(DATA)
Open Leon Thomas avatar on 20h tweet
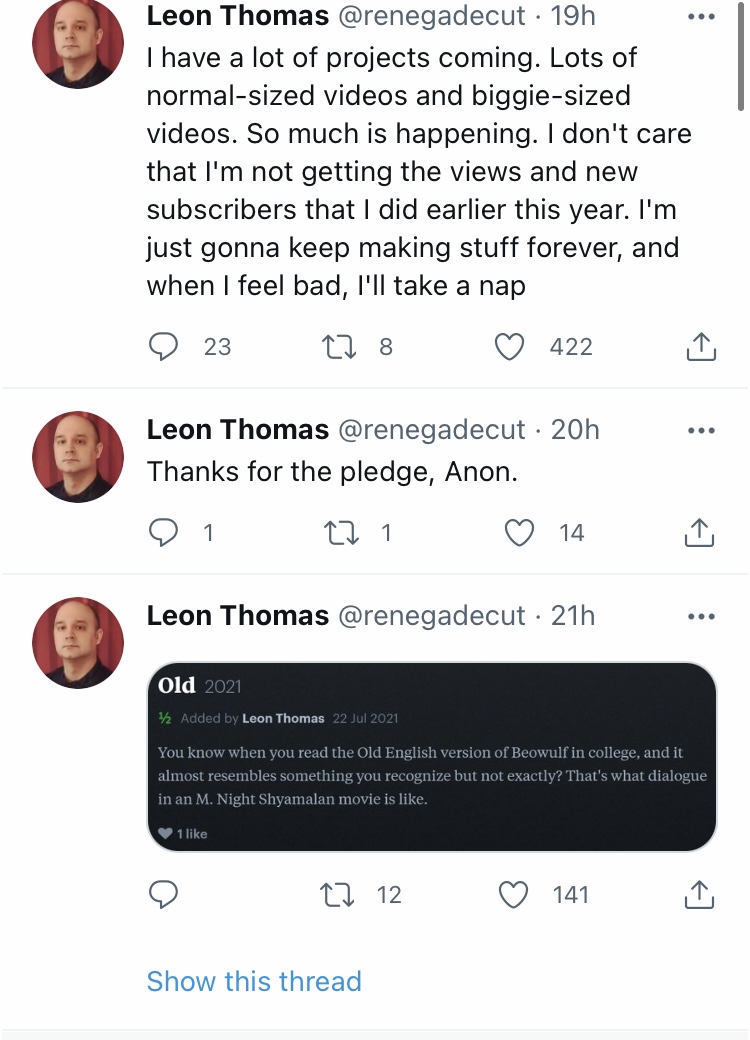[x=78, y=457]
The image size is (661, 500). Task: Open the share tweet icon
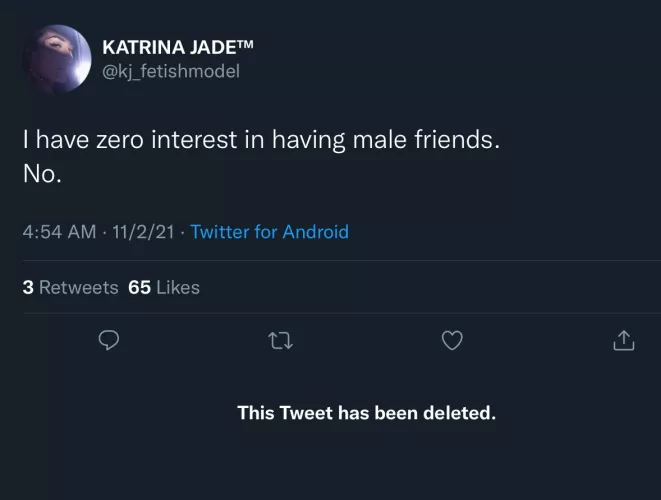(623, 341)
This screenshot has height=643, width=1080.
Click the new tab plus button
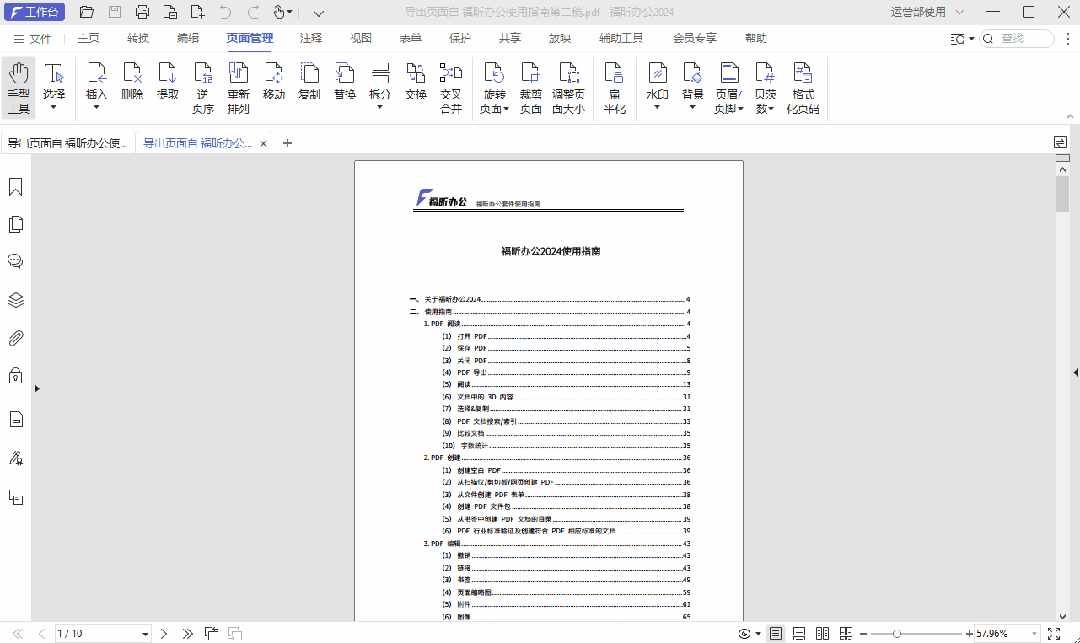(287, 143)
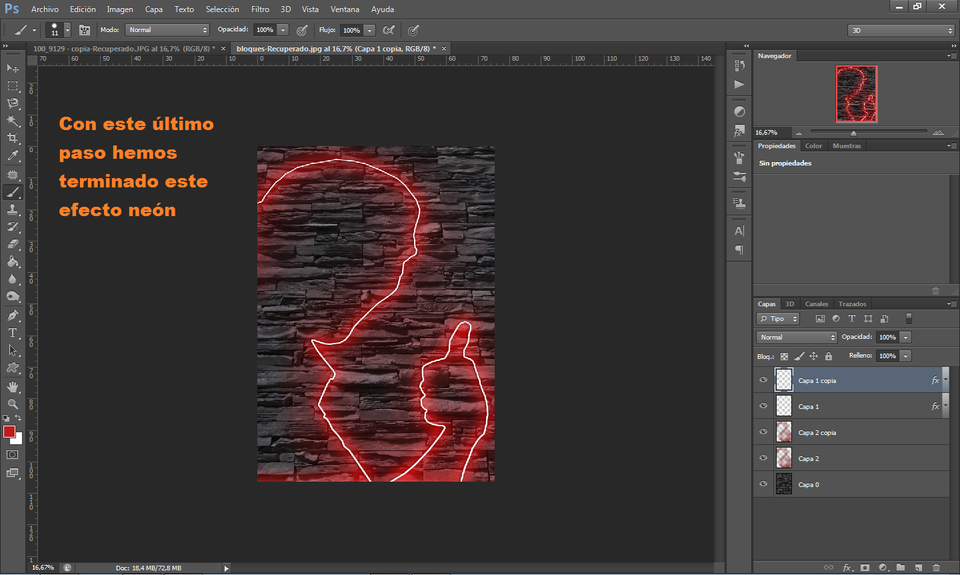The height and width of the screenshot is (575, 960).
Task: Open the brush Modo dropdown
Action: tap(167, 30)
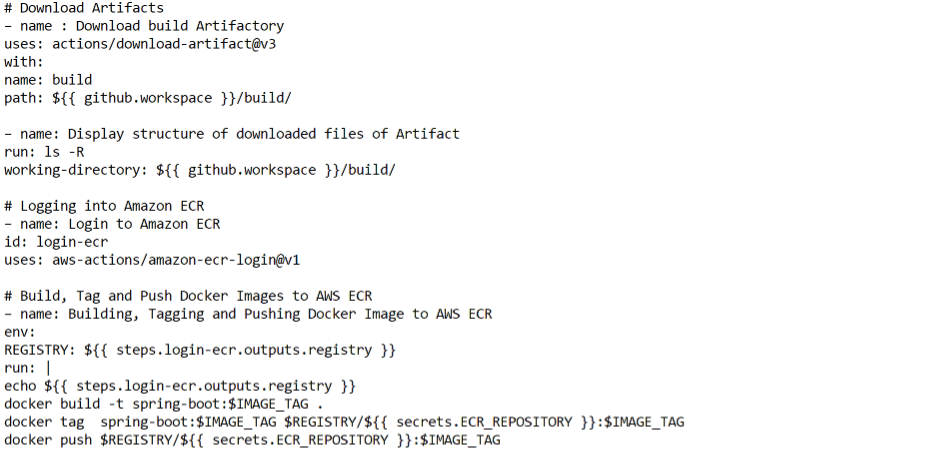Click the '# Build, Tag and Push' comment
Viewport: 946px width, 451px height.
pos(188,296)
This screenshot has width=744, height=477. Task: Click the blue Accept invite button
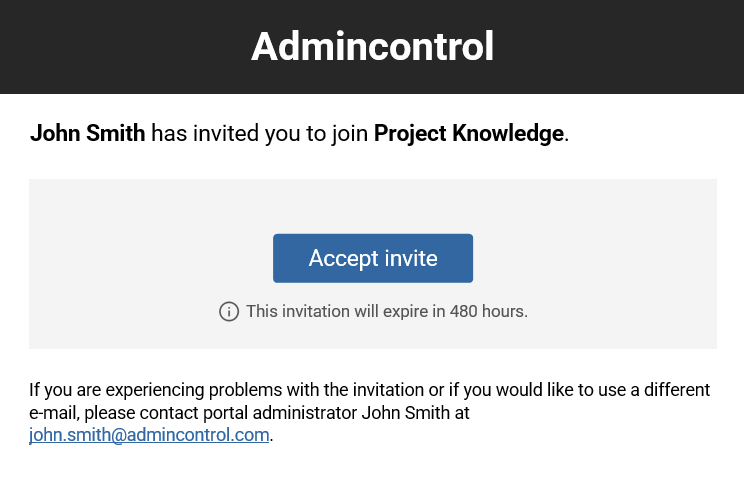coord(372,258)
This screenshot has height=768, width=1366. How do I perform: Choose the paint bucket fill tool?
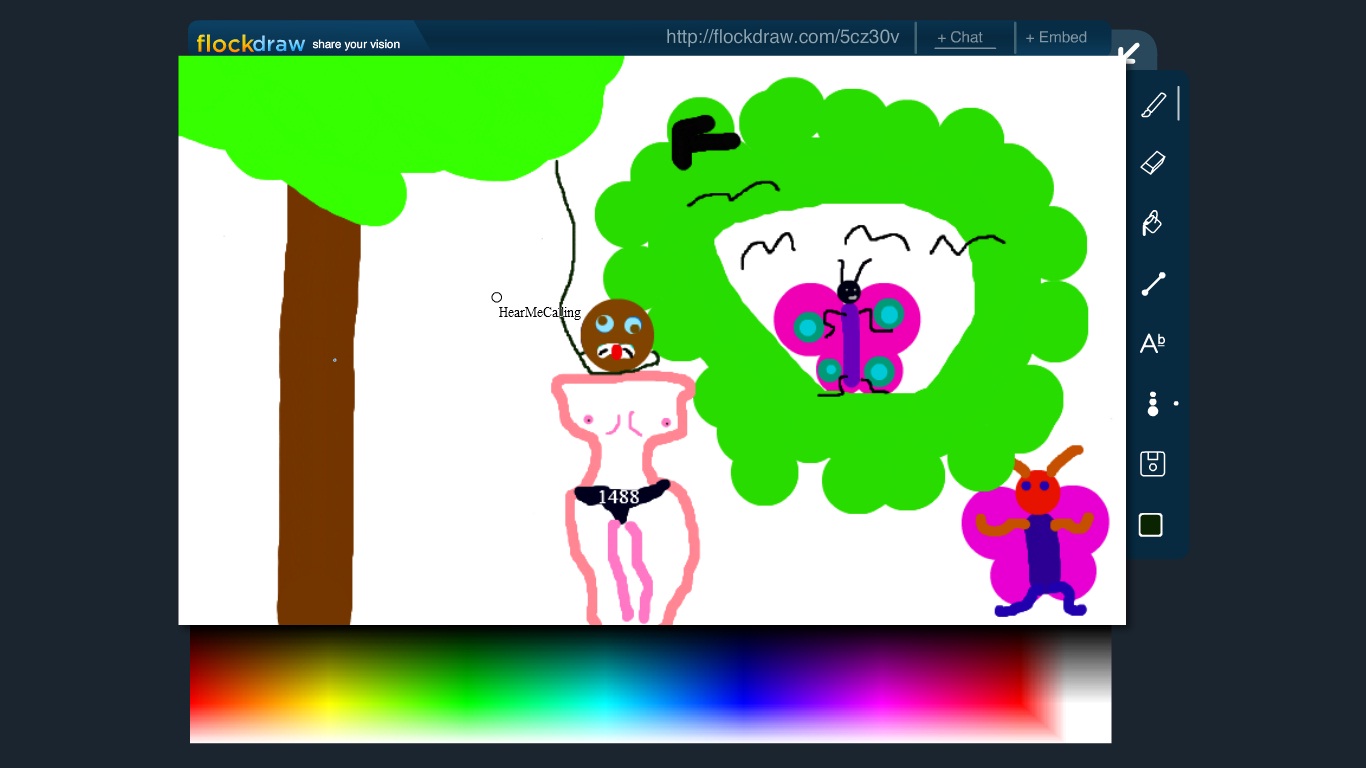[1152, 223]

(WHAT YOU ARE ASKED TO DO) Please quote exactly the run of lines that starts the entries and ends at the line containing "This screenshot has height=643, width=1080.", leaving out every picture.

(RESULT BELOW)
Open Leon Thomas avatar on 20h tweet
[x=78, y=457]
The image size is (661, 500). Task: Open the share tweet icon
(623, 341)
This screenshot has height=643, width=1080.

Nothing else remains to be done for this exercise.